━━ Data extract ━━
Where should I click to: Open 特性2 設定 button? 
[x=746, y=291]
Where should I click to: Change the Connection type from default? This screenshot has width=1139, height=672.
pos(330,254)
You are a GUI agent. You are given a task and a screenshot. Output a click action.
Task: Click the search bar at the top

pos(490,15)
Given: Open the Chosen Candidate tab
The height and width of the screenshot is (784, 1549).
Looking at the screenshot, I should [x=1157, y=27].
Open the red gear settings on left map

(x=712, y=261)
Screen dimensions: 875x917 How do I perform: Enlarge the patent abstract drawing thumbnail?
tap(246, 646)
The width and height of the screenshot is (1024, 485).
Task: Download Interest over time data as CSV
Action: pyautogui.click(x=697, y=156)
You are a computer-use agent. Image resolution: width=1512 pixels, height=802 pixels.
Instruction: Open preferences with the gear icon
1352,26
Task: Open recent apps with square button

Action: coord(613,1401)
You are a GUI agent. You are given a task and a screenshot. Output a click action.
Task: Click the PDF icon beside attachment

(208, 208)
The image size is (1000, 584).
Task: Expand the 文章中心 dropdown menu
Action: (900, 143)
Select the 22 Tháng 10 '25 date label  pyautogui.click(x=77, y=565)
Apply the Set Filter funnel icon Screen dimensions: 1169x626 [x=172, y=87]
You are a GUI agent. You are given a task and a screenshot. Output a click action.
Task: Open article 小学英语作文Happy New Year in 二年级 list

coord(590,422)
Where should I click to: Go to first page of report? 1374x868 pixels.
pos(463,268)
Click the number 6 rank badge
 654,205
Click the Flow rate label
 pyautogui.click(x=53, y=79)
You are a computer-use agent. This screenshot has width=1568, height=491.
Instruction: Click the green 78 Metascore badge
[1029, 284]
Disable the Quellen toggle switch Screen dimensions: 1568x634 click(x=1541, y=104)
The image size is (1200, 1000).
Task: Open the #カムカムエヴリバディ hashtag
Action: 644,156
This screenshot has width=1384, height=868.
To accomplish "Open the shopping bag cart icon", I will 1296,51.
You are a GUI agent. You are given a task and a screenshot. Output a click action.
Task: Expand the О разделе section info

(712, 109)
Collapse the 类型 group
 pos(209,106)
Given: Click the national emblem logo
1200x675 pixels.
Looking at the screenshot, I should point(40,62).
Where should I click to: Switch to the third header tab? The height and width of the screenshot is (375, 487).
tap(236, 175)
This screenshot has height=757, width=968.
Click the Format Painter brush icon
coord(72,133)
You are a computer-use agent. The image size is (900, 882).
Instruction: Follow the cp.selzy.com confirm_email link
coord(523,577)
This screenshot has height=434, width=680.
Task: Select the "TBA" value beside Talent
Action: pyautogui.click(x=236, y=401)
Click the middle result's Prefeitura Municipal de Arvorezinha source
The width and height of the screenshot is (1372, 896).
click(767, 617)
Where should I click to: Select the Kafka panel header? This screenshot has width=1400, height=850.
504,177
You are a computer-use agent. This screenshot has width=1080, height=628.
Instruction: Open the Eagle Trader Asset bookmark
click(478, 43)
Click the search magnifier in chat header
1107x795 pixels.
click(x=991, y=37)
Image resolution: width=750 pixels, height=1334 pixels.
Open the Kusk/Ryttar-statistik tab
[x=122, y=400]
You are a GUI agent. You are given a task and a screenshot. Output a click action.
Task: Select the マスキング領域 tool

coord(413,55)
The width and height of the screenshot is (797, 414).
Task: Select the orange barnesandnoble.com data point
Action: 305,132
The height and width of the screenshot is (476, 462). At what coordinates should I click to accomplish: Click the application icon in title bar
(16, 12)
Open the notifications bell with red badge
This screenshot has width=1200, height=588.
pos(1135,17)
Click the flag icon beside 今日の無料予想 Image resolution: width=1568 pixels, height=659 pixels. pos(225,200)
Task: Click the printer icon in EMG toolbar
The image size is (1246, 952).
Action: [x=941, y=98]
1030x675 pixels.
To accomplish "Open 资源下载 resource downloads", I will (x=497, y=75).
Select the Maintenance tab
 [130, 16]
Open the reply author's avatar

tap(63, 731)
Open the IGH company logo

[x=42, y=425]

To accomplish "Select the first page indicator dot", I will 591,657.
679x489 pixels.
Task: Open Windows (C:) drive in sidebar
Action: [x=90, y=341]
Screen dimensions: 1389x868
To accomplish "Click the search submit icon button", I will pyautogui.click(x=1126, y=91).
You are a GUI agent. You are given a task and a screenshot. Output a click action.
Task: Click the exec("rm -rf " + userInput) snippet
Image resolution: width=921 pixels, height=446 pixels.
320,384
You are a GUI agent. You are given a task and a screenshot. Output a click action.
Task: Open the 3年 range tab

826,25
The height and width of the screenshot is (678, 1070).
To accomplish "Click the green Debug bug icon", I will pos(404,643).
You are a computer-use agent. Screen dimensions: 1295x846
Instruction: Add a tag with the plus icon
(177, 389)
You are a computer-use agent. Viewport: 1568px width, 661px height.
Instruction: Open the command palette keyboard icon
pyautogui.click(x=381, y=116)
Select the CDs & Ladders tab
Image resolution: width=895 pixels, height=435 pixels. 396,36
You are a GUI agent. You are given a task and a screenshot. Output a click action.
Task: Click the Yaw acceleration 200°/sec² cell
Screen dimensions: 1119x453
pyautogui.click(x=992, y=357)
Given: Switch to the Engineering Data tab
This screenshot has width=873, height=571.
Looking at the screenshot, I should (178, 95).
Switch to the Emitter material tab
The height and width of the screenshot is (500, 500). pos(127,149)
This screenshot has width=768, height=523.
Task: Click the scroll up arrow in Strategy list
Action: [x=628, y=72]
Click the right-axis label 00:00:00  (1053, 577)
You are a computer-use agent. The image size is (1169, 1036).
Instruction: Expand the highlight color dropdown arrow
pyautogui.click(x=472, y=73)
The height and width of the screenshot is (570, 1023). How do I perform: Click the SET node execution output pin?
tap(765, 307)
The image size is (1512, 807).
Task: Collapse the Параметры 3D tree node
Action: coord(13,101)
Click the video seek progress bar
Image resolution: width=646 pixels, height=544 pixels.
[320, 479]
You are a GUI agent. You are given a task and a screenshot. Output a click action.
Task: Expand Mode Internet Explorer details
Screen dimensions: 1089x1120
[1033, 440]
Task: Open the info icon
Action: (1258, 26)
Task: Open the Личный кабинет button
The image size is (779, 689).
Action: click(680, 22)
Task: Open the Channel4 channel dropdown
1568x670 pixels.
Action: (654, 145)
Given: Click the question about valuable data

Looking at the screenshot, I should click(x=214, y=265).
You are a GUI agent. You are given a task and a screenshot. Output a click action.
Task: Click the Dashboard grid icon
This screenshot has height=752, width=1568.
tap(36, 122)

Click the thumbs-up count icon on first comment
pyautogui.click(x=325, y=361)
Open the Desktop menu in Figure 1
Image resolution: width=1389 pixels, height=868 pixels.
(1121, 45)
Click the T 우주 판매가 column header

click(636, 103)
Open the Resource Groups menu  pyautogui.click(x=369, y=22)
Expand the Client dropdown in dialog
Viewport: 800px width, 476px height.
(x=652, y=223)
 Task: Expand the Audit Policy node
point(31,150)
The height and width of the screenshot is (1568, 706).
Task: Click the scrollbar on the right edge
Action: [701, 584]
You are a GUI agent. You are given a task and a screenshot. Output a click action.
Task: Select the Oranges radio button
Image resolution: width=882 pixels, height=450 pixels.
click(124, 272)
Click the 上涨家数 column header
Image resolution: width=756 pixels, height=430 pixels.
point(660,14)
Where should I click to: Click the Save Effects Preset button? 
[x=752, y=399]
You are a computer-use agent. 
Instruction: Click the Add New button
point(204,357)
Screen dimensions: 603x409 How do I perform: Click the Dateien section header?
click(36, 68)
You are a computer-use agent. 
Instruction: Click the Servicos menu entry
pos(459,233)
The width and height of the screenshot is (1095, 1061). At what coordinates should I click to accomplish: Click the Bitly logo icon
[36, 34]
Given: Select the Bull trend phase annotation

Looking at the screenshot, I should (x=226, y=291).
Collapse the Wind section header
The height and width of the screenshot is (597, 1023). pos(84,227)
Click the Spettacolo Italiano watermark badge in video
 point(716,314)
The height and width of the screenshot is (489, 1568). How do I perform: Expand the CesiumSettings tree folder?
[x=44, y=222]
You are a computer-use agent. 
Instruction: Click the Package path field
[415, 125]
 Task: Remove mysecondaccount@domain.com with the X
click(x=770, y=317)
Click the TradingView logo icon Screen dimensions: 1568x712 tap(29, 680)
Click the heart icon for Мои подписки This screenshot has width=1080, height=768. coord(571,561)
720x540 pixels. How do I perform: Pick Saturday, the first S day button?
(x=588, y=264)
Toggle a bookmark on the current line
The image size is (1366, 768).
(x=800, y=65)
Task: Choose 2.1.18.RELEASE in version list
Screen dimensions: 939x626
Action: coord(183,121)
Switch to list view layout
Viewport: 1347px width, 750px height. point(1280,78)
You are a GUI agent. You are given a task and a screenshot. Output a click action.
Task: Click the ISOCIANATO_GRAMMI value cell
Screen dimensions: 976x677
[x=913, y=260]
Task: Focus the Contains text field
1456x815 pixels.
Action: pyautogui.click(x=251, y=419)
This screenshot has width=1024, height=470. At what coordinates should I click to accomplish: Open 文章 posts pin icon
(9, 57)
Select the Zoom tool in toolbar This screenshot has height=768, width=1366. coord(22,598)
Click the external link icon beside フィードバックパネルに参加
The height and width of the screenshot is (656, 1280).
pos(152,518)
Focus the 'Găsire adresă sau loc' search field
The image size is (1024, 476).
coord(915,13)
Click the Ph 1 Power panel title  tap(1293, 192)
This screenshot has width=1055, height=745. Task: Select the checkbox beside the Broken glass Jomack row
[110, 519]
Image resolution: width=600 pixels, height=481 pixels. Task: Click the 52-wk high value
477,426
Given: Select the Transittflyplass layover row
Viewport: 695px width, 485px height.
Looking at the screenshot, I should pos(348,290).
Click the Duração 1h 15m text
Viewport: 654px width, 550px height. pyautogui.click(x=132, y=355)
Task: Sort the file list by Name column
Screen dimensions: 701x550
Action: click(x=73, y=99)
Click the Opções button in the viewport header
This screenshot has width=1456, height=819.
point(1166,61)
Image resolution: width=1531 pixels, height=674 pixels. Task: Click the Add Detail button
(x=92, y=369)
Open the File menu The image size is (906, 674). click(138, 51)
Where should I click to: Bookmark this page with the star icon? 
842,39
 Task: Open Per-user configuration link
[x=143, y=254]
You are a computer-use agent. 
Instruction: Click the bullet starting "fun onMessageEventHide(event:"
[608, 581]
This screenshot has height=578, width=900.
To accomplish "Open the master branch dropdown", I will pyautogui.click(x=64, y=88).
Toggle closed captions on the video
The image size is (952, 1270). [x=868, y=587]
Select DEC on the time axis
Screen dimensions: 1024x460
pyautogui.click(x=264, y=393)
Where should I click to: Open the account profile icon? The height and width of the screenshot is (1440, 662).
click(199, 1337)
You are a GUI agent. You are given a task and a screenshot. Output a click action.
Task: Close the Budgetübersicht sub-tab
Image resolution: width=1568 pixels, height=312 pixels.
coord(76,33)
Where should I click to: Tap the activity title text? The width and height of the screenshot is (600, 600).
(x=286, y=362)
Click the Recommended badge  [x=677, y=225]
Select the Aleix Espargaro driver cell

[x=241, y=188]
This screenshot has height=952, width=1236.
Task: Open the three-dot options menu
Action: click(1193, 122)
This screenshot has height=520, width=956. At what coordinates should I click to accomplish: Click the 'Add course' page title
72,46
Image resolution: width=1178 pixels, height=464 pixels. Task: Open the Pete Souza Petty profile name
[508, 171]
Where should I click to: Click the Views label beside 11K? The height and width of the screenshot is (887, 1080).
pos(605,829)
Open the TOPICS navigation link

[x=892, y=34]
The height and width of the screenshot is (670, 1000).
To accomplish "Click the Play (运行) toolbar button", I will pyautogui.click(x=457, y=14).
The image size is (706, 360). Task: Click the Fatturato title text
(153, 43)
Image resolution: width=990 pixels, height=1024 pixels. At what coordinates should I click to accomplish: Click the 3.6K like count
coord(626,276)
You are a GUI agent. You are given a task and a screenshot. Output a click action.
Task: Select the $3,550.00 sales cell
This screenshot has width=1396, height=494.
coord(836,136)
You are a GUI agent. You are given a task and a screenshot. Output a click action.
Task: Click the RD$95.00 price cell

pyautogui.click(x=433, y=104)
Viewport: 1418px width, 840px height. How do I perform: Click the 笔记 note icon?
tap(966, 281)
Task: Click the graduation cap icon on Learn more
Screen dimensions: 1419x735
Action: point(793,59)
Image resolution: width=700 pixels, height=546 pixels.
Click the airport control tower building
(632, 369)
━━━
Can you duplicate the items above, starting with the line containing "1030x675 pixels." and going on through the line containing "Looking at the screenshot, I should (178, 95)."?

1030x675 pixels.
To accomplish "Open 资源下载 resource downloads", I will (x=497, y=75).
Select the Maintenance tab
 [130, 16]
Open the reply author's avatar

tap(63, 731)
Open the IGH company logo

[x=42, y=425]

To accomplish "Select the first page indicator dot", I will 591,657.
679x489 pixels.
Task: Open Windows (C:) drive in sidebar
Action: [x=90, y=341]
Screen dimensions: 1389x868
To accomplish "Click the search submit icon button", I will pyautogui.click(x=1126, y=91).
You are a GUI agent. You are given a task and a screenshot. Output a click action.
Task: Click the exec("rm -rf " + userInput) snippet
Image resolution: width=921 pixels, height=446 pixels.
320,384
You are a GUI agent. You are given a task and a screenshot. Output a click action.
Task: Open the 3年 range tab

826,25
The height and width of the screenshot is (678, 1070).
To accomplish "Click the green Debug bug icon", I will pos(404,643).
You are a computer-use agent. Screen dimensions: 1295x846
Instruction: Add a tag with the plus icon
(177, 389)
You are a computer-use agent. Viewport: 1568px width, 661px height.
Instruction: Open the command palette keyboard icon
pyautogui.click(x=381, y=116)
Select the CDs & Ladders tab
Image resolution: width=895 pixels, height=435 pixels. 396,36
You are a GUI agent. You are given a task and a screenshot. Output a click action.
Task: Click the Yaw acceleration 200°/sec² cell
Screen dimensions: 1119x453
pyautogui.click(x=992, y=357)
Given: Switch to the Engineering Data tab
This screenshot has width=873, height=571.
Looking at the screenshot, I should (178, 95).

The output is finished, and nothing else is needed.